Json decoded with python


(Scrapy)I need help with the next code:

def parse_item(self, response):
        ml_item = MercadoItem()
        #info de producto
        ml_item['nombre'] = response.xpath('//h1[@class="title"]/text()').extract()
        ml_item['web'] = response.xpath('/html/body/div[1]/div/div/div[1]/main/div/div[1]/div[2]/div[1]/div/div[4]/a/@href').extract()
        script_data = response.xpath('string(/html/head/script[3]/text()').extract()
        decoded_data = json.loads(script_data)
        ml_item['datos'] = decoded_data["telephone"]
        ml_item['direccion'] = response.xpath('/html/body/div[1]/div/div/div[1]/main/div/div[1]/div[2]/div[1]/div/span[2]/text()').extract()
        self.item_count += 1
        if self.item_count > 5:
            raise CloseSpider('item_exceeded')
        yield ml_item

I use decoded Json for obtain phone number only but the console return me a error script_data contains the script

File "/mercadolibre-scrapy-master/mercado/spiders/spiderq.py", line 88 ml_item['direccion'] = response.xpath('/html/body/div[1]/div/div/div[1]/main/div/div[1]/div[2]/div[1]/div/span[2]/text()').extract()
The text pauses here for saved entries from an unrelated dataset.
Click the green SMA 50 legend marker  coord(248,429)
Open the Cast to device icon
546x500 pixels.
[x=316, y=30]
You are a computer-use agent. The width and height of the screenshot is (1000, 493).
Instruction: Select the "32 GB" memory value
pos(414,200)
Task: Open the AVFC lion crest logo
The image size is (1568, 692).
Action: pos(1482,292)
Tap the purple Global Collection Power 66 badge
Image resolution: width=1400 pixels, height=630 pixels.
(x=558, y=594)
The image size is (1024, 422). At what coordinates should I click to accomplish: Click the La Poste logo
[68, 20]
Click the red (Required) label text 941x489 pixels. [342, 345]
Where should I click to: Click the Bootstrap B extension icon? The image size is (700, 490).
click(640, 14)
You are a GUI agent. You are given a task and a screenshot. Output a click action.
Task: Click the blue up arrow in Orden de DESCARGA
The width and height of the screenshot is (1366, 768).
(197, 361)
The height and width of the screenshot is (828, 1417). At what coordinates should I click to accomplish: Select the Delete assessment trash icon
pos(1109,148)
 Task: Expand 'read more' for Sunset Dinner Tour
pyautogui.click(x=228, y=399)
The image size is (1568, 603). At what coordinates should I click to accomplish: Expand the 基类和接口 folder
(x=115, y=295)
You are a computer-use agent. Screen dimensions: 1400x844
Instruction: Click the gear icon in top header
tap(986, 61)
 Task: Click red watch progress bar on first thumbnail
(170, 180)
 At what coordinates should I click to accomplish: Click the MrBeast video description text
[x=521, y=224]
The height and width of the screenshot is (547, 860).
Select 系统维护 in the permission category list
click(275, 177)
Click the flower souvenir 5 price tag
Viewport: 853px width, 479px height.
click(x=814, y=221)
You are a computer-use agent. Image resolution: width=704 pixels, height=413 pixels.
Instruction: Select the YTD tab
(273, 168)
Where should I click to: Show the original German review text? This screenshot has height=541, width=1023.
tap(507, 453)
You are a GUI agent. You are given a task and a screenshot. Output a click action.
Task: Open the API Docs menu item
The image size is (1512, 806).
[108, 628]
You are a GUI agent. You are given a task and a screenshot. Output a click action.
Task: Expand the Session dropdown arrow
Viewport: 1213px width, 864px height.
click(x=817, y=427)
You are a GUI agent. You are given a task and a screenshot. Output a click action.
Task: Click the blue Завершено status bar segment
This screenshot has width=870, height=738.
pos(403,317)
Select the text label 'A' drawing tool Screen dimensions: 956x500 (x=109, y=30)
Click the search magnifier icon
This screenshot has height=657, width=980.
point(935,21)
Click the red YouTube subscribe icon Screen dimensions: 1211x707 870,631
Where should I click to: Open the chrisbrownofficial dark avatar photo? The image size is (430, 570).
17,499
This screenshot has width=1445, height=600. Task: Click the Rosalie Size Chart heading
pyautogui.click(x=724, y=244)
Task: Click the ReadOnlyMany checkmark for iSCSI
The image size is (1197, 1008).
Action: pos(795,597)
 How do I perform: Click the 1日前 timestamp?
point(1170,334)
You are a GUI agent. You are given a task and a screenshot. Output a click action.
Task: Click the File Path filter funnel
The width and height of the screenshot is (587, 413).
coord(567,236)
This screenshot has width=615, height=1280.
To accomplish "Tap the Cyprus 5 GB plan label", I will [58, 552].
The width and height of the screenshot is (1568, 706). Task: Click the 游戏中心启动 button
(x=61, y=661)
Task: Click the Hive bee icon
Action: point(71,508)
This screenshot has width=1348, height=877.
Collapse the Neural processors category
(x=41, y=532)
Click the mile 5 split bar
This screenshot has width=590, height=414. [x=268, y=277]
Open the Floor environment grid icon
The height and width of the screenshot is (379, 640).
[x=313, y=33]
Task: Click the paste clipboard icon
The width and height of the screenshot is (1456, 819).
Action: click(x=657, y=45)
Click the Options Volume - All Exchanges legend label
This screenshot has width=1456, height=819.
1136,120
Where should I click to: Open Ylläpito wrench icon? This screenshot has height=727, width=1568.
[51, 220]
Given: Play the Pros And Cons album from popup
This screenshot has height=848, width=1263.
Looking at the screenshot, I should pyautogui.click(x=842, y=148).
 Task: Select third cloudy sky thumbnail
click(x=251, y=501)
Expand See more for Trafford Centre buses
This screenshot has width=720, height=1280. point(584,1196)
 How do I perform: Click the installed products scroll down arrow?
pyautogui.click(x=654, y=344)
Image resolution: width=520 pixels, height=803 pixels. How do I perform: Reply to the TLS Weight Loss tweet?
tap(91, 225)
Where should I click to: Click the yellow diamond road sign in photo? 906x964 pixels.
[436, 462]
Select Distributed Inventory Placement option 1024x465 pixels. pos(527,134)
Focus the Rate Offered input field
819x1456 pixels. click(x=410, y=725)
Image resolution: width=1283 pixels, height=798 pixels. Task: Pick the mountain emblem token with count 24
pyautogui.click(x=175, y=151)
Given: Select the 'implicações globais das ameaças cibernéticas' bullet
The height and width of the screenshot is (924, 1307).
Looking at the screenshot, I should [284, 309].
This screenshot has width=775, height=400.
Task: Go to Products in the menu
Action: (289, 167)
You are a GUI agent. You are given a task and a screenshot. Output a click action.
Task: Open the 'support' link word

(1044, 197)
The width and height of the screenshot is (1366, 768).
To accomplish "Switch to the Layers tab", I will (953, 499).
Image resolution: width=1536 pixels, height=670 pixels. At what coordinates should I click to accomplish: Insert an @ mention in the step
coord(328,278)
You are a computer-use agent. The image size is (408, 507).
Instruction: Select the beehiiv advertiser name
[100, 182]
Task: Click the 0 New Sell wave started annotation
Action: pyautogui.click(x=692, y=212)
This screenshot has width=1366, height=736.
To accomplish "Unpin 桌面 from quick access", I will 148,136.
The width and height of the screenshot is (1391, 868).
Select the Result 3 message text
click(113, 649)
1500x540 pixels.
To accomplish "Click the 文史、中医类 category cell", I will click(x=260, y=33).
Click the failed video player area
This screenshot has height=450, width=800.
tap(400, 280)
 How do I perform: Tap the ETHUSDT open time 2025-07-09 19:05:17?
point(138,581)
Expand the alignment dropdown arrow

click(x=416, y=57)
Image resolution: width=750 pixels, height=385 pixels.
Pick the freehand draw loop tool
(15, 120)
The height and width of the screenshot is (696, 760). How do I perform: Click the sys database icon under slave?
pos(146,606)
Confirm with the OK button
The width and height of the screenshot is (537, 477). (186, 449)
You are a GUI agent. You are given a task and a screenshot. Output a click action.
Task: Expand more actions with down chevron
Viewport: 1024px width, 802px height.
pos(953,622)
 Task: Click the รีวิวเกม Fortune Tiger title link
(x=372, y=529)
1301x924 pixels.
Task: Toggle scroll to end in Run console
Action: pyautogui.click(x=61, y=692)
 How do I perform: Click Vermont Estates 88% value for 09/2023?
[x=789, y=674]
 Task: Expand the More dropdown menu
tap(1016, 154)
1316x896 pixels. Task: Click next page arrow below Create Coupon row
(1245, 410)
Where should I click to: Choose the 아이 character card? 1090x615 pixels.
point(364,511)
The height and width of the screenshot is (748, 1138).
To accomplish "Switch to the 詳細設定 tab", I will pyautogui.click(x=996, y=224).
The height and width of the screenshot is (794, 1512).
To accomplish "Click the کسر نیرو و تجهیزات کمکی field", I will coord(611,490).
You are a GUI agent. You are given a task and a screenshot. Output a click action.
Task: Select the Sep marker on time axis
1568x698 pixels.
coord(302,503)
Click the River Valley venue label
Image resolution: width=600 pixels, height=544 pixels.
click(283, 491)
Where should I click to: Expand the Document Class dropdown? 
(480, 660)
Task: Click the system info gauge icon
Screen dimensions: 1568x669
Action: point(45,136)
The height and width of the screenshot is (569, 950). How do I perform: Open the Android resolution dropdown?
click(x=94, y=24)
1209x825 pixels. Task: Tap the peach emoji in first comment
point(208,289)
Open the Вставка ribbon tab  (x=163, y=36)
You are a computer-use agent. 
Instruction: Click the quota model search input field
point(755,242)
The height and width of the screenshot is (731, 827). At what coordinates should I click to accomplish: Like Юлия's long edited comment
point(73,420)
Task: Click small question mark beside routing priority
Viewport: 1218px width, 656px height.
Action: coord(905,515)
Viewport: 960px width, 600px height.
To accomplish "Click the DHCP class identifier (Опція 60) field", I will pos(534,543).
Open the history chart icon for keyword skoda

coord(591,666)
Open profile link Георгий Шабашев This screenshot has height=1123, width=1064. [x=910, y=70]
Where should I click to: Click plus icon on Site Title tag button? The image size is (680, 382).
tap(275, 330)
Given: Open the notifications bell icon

^ IndentationError: unexpected indent

The script is:

{"@context":"http://schema.org","@type":"LocalBusiness","name":"Clínica Dental Castellana 23","description":".TU CLÍNICA DENTAL DE REFERENCIA EN MADRID","telephone":"+34912298837","address":{"@type":"PostalAddress","streetAddress":"Castellana 23","addressLocality":"MADRID","addressRegion":"Madrid","postalCode":"28003"}}

Solution

  • Check the line reported by the error, the indentation used to align that line is different from the indentation used for the previous one, for example you may have 4 spaces before and 1 tab after, the may look the same, but they are different for the Python interpreter.